§ **TESTO DA LEGGERE**
Terrorismo e attacco alla triade nucleare. I dilemmi del Cremlino prima di Istanbul
L'Ucraina si prepara alla pace scatenando un'escalation bellica con un duplice attacco terroristico e contro le componenti della triade nucleare russa. Alla vigilia dei colloqui di Istanbul c'è ansia per la reazione - inevitabile - di Mosca.
di Clara Statello per l'AntiDiplomatico
Il terrore scuote di nuovo la Federazione Russa, l’ultima notte di maggio: due ponti crollano su due linee ferrate, al passaggio di due treni. I disastri si susseguono a poche ore uno dall’altro, nelle regioni di Bryansk e Kursk, al confine con l’Ucraina.
Non si tratta di un incidente fatale, il cedimento è la conseguenza di esplosioni provocate da cariche piazzate ai piedi e lungo il sostegno delle infrastrutture. È un attentato terroristico, pianificato al millimetro. Entrambi i ponti crollano precisamente sulle locomotive, che deragliano trascinando con sé i vagoni in testa.
La prima esplosione è avvenuta sabato notte alle ore 22:50, sulla tratta ferroviaria Vygonichi-Pilshino, nella regione di Bryansk, provocando il deragliamento del treno Klimov-Mosca, che trasportava 379 persone. Una strage: 7 morti, tra cui un macchinista, e una settantina di feriti, più della metà in ospedale. Tra questi tre bambini e un neonato di pochi mesi in gravi condizioni.
La seconda esplosione è avvenuta verso le 3 del mattino, nel distretto di Zheleznogorsk, nella regione di Kursk, contro un treno merci in transito. A seguito dell'incidente, il macchinista e i suoi due assistenti sono rimasti feriti.

§ **LAVORO DA SVOLGERE**
(A) Rispondi a queste domande sull'articolo:
(i) A che ora è avvenuta la prima esplosione?
(ii) Quante persone trasportava il treno Klimov-Mosca?
(iii) In quale distretto è avvenuta la seconda esplosione?
(B) Ricopia parola per parola i record dalla riga che contiene "Task: Click the blue heart emoji" alla riga che contiene "point(470,89)", entrambe incluse.

§ **DATI MOSTRATI**
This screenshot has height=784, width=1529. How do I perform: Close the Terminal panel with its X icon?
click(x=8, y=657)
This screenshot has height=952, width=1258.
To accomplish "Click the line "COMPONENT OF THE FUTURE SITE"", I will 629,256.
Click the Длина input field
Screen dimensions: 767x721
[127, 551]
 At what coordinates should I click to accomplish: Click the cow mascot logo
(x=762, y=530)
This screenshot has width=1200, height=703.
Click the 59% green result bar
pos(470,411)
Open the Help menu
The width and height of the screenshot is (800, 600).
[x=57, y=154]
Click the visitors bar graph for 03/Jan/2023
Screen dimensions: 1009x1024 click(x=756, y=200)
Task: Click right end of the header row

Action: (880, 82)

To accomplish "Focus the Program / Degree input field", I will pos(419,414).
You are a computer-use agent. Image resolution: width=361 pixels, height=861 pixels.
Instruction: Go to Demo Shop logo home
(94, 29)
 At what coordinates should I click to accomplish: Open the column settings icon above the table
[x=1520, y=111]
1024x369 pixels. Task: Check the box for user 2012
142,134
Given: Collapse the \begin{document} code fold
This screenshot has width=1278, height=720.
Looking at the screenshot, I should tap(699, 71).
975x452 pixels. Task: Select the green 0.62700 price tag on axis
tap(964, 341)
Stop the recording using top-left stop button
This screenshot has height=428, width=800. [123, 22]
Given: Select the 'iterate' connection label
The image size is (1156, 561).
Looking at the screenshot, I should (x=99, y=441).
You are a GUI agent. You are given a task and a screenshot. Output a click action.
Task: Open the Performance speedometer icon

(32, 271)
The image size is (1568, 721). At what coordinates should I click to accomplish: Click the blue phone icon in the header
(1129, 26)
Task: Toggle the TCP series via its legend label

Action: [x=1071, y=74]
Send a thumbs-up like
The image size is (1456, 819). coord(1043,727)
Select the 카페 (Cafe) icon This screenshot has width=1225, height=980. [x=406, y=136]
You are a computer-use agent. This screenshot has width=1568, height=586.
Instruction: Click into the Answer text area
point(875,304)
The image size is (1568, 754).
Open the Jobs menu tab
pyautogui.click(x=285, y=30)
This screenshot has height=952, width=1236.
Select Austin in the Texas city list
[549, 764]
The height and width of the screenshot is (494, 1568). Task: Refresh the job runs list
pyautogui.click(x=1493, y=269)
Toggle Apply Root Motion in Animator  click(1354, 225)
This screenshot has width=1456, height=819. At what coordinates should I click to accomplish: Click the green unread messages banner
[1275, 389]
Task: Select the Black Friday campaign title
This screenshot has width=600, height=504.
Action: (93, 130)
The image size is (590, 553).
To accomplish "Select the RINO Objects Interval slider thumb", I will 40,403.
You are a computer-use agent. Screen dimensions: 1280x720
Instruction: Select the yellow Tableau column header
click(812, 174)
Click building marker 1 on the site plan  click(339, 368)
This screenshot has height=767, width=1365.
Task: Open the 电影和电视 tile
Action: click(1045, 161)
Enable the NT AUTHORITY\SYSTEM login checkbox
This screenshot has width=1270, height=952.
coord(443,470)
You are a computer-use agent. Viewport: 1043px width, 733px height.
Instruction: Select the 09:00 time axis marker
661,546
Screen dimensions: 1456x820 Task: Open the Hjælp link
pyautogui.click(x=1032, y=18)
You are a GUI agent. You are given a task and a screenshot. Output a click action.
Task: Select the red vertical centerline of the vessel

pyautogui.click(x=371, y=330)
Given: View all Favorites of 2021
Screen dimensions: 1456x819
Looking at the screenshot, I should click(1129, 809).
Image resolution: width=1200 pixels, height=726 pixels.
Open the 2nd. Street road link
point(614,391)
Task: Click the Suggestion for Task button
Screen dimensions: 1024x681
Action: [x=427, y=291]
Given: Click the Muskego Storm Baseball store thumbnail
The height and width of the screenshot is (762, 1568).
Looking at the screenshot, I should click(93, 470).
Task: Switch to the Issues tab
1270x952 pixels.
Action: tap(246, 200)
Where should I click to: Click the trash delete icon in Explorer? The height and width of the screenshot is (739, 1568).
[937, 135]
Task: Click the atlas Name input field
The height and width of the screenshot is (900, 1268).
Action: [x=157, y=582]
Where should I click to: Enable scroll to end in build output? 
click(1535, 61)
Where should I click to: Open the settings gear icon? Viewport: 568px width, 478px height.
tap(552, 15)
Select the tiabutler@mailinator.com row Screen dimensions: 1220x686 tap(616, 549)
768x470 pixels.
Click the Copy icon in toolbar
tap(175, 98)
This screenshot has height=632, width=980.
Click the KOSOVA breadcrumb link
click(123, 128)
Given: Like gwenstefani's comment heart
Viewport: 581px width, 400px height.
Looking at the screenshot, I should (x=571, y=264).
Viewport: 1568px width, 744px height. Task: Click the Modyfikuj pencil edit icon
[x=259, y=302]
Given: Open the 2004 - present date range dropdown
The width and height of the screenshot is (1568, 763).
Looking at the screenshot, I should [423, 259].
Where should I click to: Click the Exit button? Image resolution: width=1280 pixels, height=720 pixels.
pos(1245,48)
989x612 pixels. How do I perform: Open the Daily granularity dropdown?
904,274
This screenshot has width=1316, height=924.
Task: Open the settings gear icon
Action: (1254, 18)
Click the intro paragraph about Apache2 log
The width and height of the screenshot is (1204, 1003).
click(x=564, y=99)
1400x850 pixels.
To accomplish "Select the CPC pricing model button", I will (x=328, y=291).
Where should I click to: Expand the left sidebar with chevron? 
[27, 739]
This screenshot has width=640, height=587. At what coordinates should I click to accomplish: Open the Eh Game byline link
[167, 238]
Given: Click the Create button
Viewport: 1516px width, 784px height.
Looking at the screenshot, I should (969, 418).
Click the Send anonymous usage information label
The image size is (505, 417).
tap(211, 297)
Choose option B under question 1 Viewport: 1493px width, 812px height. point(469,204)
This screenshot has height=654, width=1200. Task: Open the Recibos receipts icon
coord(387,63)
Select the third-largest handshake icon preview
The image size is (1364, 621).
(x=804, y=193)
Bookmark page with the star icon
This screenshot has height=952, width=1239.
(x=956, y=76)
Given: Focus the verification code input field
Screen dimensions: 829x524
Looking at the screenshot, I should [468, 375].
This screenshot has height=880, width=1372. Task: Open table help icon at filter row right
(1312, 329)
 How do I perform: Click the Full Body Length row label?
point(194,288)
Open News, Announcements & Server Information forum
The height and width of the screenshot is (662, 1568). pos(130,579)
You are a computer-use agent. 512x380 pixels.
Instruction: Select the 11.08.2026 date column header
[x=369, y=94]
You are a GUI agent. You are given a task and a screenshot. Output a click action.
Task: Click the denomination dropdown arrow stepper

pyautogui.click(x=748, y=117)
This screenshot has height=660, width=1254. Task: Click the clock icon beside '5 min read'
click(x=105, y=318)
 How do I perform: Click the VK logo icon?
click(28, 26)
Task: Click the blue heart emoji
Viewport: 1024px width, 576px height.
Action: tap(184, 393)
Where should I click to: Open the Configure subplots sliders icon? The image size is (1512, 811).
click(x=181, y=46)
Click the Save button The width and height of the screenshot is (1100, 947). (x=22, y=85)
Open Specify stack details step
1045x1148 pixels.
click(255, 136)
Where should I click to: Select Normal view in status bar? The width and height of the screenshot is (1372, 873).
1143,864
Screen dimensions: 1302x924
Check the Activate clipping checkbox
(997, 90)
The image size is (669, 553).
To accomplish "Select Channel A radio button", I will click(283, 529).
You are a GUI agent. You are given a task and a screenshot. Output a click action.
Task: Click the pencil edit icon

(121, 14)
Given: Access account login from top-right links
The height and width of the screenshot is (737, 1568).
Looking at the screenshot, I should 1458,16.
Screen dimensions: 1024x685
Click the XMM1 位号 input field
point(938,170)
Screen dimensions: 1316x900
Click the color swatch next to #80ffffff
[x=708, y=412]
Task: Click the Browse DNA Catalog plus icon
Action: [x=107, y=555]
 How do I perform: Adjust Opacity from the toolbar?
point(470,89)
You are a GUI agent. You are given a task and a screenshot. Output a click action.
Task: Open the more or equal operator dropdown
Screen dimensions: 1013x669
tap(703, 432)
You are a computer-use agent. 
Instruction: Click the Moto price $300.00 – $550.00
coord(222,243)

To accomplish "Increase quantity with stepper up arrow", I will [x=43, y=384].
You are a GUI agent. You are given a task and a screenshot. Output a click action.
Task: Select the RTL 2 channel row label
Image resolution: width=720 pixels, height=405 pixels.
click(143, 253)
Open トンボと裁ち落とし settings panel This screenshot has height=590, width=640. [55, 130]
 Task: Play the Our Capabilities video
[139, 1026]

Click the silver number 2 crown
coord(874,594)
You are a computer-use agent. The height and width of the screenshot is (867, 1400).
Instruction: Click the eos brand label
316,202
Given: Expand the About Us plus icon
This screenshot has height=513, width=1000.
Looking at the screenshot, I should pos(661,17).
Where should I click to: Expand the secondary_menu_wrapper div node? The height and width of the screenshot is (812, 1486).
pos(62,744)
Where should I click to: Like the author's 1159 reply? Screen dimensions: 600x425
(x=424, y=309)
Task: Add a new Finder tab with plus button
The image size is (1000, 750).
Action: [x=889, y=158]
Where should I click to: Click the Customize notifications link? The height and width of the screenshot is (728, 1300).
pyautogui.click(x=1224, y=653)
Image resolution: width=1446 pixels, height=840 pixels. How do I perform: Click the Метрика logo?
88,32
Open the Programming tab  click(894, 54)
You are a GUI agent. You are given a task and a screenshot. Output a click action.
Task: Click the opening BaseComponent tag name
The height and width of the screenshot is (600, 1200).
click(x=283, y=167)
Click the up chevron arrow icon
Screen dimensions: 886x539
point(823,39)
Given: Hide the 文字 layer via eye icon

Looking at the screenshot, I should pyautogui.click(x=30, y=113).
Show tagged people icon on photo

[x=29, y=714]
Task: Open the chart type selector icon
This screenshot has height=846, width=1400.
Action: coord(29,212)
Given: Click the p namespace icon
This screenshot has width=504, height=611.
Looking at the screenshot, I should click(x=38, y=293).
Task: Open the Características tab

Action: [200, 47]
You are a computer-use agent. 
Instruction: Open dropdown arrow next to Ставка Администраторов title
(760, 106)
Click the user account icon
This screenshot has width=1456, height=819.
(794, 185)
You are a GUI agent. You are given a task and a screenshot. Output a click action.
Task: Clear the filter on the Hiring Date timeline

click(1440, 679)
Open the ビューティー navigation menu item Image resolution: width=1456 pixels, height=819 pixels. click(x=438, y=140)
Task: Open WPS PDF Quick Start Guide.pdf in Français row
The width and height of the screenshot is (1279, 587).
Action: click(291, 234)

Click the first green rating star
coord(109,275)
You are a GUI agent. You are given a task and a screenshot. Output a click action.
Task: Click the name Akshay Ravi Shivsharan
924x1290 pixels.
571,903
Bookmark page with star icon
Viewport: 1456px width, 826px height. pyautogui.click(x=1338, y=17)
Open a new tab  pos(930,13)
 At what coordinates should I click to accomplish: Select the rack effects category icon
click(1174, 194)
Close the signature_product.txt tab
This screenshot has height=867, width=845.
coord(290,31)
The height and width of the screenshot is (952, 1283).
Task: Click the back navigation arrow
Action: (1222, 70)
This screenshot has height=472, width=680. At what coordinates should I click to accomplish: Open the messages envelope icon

§ **RISPOSTE AI COMPITI**
(A)
(i) Alle ore 22:50 di sabato notte.
(ii) 379 persone.
(iii) Nel distretto di Zheleznogorsk, nella regione di Kursk.

(B)
Task: Click the blue heart emoji
Viewport: 1024px width, 576px height.
Action: tap(184, 393)
Where should I click to: Open the Configure subplots sliders icon? The image size is (1512, 811).
click(x=181, y=46)
Click the Save button The width and height of the screenshot is (1100, 947). (x=22, y=85)
Open Specify stack details step
1045x1148 pixels.
click(255, 136)
Where should I click to: Select Normal view in status bar? The width and height of the screenshot is (1372, 873).
1143,864
Screen dimensions: 1302x924
Check the Activate clipping checkbox
(997, 90)
The image size is (669, 553).
To accomplish "Select Channel A radio button", I will click(283, 529).
You are a GUI agent. You are given a task and a screenshot. Output a click action.
Task: Click the pencil edit icon

(121, 14)
Given: Access account login from top-right links
The height and width of the screenshot is (737, 1568).
Looking at the screenshot, I should 1458,16.
Screen dimensions: 1024x685
Click the XMM1 位号 input field
point(938,170)
Screen dimensions: 1316x900
Click the color swatch next to #80ffffff
[x=708, y=412]
Task: Click the Browse DNA Catalog plus icon
Action: [x=107, y=555]
 How do I perform: Adjust Opacity from the toolbar?
point(470,89)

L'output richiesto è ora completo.